TASK TO COMPLETE: Could you copy the whole listing below exactly as written?

EXERCISE INPUTS START

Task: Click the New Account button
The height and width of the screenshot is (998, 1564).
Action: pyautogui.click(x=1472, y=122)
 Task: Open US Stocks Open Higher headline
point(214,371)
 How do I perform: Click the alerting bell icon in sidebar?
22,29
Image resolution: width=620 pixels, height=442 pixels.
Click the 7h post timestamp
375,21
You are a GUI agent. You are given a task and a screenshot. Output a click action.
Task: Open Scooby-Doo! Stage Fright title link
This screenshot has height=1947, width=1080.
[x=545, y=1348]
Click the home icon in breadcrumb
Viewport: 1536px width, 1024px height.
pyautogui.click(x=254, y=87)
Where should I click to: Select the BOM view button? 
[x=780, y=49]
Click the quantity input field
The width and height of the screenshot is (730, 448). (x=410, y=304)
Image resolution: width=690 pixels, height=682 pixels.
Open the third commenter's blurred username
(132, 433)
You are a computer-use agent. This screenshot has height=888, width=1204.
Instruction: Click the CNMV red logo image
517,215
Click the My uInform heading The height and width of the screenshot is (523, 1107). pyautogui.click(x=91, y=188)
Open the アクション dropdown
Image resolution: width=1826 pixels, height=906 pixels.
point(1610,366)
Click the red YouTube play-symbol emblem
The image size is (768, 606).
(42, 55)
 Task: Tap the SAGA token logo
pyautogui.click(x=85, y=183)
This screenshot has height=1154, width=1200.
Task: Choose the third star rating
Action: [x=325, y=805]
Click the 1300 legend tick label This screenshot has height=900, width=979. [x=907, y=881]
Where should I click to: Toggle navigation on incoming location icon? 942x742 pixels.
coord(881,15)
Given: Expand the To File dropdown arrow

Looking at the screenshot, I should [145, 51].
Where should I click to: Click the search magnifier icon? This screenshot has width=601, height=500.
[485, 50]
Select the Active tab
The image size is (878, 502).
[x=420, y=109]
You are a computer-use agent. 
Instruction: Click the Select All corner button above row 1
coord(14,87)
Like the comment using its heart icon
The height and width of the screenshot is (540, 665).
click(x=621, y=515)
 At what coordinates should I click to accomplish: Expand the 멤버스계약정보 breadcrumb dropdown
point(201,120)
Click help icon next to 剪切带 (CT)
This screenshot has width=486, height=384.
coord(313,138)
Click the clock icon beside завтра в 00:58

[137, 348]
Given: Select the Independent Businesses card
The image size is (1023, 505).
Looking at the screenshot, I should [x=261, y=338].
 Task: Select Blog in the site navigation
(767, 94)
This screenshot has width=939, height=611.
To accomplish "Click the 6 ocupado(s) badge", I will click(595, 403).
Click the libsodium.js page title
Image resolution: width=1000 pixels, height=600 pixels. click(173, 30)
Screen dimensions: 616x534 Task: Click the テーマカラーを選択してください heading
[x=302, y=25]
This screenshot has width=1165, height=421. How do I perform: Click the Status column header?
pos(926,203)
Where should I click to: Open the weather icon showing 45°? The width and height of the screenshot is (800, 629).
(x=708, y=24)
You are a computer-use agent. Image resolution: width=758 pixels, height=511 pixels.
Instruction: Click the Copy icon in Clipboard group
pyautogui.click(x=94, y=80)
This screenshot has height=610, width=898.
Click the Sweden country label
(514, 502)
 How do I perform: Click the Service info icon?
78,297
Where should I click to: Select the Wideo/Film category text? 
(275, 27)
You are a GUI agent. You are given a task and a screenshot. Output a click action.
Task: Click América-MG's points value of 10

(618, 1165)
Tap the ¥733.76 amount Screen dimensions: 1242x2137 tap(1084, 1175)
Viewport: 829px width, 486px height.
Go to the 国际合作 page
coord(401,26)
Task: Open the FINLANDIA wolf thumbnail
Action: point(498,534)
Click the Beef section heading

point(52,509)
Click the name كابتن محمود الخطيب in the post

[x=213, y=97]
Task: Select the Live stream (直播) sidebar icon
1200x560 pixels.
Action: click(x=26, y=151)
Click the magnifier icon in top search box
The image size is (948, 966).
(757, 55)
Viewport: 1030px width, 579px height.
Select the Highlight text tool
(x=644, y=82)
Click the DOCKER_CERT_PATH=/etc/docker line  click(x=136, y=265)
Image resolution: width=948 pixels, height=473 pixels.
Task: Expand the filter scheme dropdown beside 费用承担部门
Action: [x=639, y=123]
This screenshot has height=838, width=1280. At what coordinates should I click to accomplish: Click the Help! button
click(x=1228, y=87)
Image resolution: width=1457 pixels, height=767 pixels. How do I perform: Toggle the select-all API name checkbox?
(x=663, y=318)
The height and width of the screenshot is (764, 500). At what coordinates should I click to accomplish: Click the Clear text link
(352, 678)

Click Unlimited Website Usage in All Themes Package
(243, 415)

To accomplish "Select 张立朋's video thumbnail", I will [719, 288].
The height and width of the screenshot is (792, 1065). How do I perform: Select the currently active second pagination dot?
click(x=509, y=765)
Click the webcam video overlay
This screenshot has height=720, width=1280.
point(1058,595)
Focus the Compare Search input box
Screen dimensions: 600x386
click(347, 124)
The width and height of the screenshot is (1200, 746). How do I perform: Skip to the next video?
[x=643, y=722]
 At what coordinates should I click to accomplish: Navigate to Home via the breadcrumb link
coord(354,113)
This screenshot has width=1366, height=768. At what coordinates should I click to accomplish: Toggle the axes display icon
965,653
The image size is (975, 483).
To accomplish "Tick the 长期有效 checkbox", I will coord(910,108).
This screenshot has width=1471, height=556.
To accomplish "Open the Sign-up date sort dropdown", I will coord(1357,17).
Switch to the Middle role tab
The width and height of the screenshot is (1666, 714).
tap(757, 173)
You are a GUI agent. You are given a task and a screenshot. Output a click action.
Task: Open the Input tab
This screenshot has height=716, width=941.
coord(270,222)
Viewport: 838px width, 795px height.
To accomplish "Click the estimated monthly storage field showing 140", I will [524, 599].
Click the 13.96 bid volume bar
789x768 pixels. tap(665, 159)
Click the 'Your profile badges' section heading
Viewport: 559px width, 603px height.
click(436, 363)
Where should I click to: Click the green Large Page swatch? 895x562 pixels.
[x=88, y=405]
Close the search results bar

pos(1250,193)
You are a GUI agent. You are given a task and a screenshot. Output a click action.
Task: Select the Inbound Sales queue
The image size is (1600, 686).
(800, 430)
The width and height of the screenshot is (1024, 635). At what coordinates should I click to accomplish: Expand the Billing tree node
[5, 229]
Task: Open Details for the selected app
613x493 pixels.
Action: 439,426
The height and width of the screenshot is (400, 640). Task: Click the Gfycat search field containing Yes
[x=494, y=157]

EXERCISE INPUTS END

WRITTEN ANSWER:
Task: Click the New Account button
The height and width of the screenshot is (998, 1564).
Action: pyautogui.click(x=1472, y=122)
 Task: Open US Stocks Open Higher headline
point(214,371)
 How do I perform: Click the alerting bell icon in sidebar?
22,29
Image resolution: width=620 pixels, height=442 pixels.
Click the 7h post timestamp
375,21
You are a GUI agent. You are given a task and a screenshot. Output a click action.
Task: Open Scooby-Doo! Stage Fright title link
This screenshot has height=1947, width=1080.
[x=545, y=1348]
Click the home icon in breadcrumb
Viewport: 1536px width, 1024px height.
pyautogui.click(x=254, y=87)
Where should I click to: Select the BOM view button? 
[x=780, y=49]
Click the quantity input field
The width and height of the screenshot is (730, 448). (x=410, y=304)
Image resolution: width=690 pixels, height=682 pixels.
Open the third commenter's blurred username
(132, 433)
You are a computer-use agent. This screenshot has height=888, width=1204.
Instruction: Click the CNMV red logo image
517,215
Click the My uInform heading The height and width of the screenshot is (523, 1107). pyautogui.click(x=91, y=188)
Open the アクション dropdown
Image resolution: width=1826 pixels, height=906 pixels.
point(1610,366)
Click the red YouTube play-symbol emblem
The image size is (768, 606).
(42, 55)
 Task: Tap the SAGA token logo
pyautogui.click(x=85, y=183)
This screenshot has height=1154, width=1200.
Task: Choose the third star rating
Action: [x=325, y=805]
Click the 1300 legend tick label This screenshot has height=900, width=979. [x=907, y=881]
Where should I click to: Toggle navigation on incoming location icon? 942x742 pixels.
coord(881,15)
Given: Expand the To File dropdown arrow

Looking at the screenshot, I should [145, 51].
Where should I click to: Click the search magnifier icon? This screenshot has width=601, height=500.
[485, 50]
Select the Active tab
The image size is (878, 502).
[x=420, y=109]
You are a computer-use agent. 
Instruction: Click the Select All corner button above row 1
coord(14,87)
Like the comment using its heart icon
The height and width of the screenshot is (540, 665).
click(x=621, y=515)
 At what coordinates should I click to accomplish: Expand the 멤버스계약정보 breadcrumb dropdown
point(201,120)
Click help icon next to 剪切带 (CT)
This screenshot has width=486, height=384.
coord(313,138)
Click the clock icon beside завтра в 00:58

[137, 348]
Given: Select the Independent Businesses card
The image size is (1023, 505).
Looking at the screenshot, I should [x=261, y=338].
 Task: Select Blog in the site navigation
(767, 94)
This screenshot has width=939, height=611.
To accomplish "Click the 6 ocupado(s) badge", I will click(595, 403).
Click the libsodium.js page title
Image resolution: width=1000 pixels, height=600 pixels. click(173, 30)
Screen dimensions: 616x534 Task: Click the テーマカラーを選択してください heading
[x=302, y=25]
This screenshot has width=1165, height=421. How do I perform: Click the Status column header?
pos(926,203)
Where should I click to: Open the weather icon showing 45°? The width and height of the screenshot is (800, 629).
(x=708, y=24)
You are a computer-use agent. Image resolution: width=758 pixels, height=511 pixels.
Instruction: Click the Copy icon in Clipboard group
pyautogui.click(x=94, y=80)
This screenshot has height=610, width=898.
Click the Sweden country label
(514, 502)
 How do I perform: Click the Service info icon?
78,297
Where should I click to: Select the Wideo/Film category text? 
(275, 27)
You are a GUI agent. You are given a task and a screenshot. Output a click action.
Task: Click América-MG's points value of 10

(618, 1165)
Tap the ¥733.76 amount Screen dimensions: 1242x2137 tap(1084, 1175)
Viewport: 829px width, 486px height.
Go to the 国际合作 page
coord(401,26)
Task: Open the FINLANDIA wolf thumbnail
Action: point(498,534)
Click the Beef section heading

point(52,509)
Click the name كابتن محمود الخطيب in the post

[x=213, y=97]
Task: Select the Live stream (直播) sidebar icon
1200x560 pixels.
Action: click(x=26, y=151)
Click the magnifier icon in top search box
The image size is (948, 966).
(757, 55)
Viewport: 1030px width, 579px height.
Select the Highlight text tool
(x=644, y=82)
Click the DOCKER_CERT_PATH=/etc/docker line  click(x=136, y=265)
Image resolution: width=948 pixels, height=473 pixels.
Task: Expand the filter scheme dropdown beside 费用承担部门
Action: [x=639, y=123]
This screenshot has height=838, width=1280. At what coordinates should I click to accomplish: Click the Help! button
click(x=1228, y=87)
Image resolution: width=1457 pixels, height=767 pixels. How do I perform: Toggle the select-all API name checkbox?
(x=663, y=318)
The height and width of the screenshot is (764, 500). At what coordinates should I click to accomplish: Click the Clear text link
(352, 678)

Click Unlimited Website Usage in All Themes Package
(243, 415)

To accomplish "Select 张立朋's video thumbnail", I will [719, 288].
The height and width of the screenshot is (792, 1065). How do I perform: Select the currently active second pagination dot?
click(x=509, y=765)
Click the webcam video overlay
This screenshot has height=720, width=1280.
point(1058,595)
Focus the Compare Search input box
Screen dimensions: 600x386
click(347, 124)
The width and height of the screenshot is (1200, 746). How do I perform: Skip to the next video?
[x=643, y=722]
 At what coordinates should I click to accomplish: Navigate to Home via the breadcrumb link
coord(354,113)
This screenshot has width=1366, height=768. At what coordinates should I click to accomplish: Toggle the axes display icon
965,653
The image size is (975, 483).
To accomplish "Tick the 长期有效 checkbox", I will coord(910,108).
This screenshot has width=1471, height=556.
To accomplish "Open the Sign-up date sort dropdown", I will coord(1357,17).
Switch to the Middle role tab
The width and height of the screenshot is (1666, 714).
tap(757, 173)
You are a GUI agent. You are given a task and a screenshot. Output a click action.
Task: Open the Input tab
This screenshot has height=716, width=941.
coord(270,222)
Viewport: 838px width, 795px height.
To accomplish "Click the estimated monthly storage field showing 140", I will [524, 599].
Click the 13.96 bid volume bar
789x768 pixels. tap(665, 159)
Click the 'Your profile badges' section heading
Viewport: 559px width, 603px height.
click(436, 363)
Where should I click to: Click the green Large Page swatch? 895x562 pixels.
[x=88, y=405]
Close the search results bar

pos(1250,193)
You are a GUI agent. You are given a task and a screenshot. Output a click action.
Task: Select the Inbound Sales queue
The image size is (1600, 686).
(800, 430)
The width and height of the screenshot is (1024, 635). At what coordinates should I click to accomplish: Expand the Billing tree node
[5, 229]
Task: Open Details for the selected app
613x493 pixels.
Action: 439,426
The height and width of the screenshot is (400, 640). Task: Click the Gfycat search field containing Yes
[x=494, y=157]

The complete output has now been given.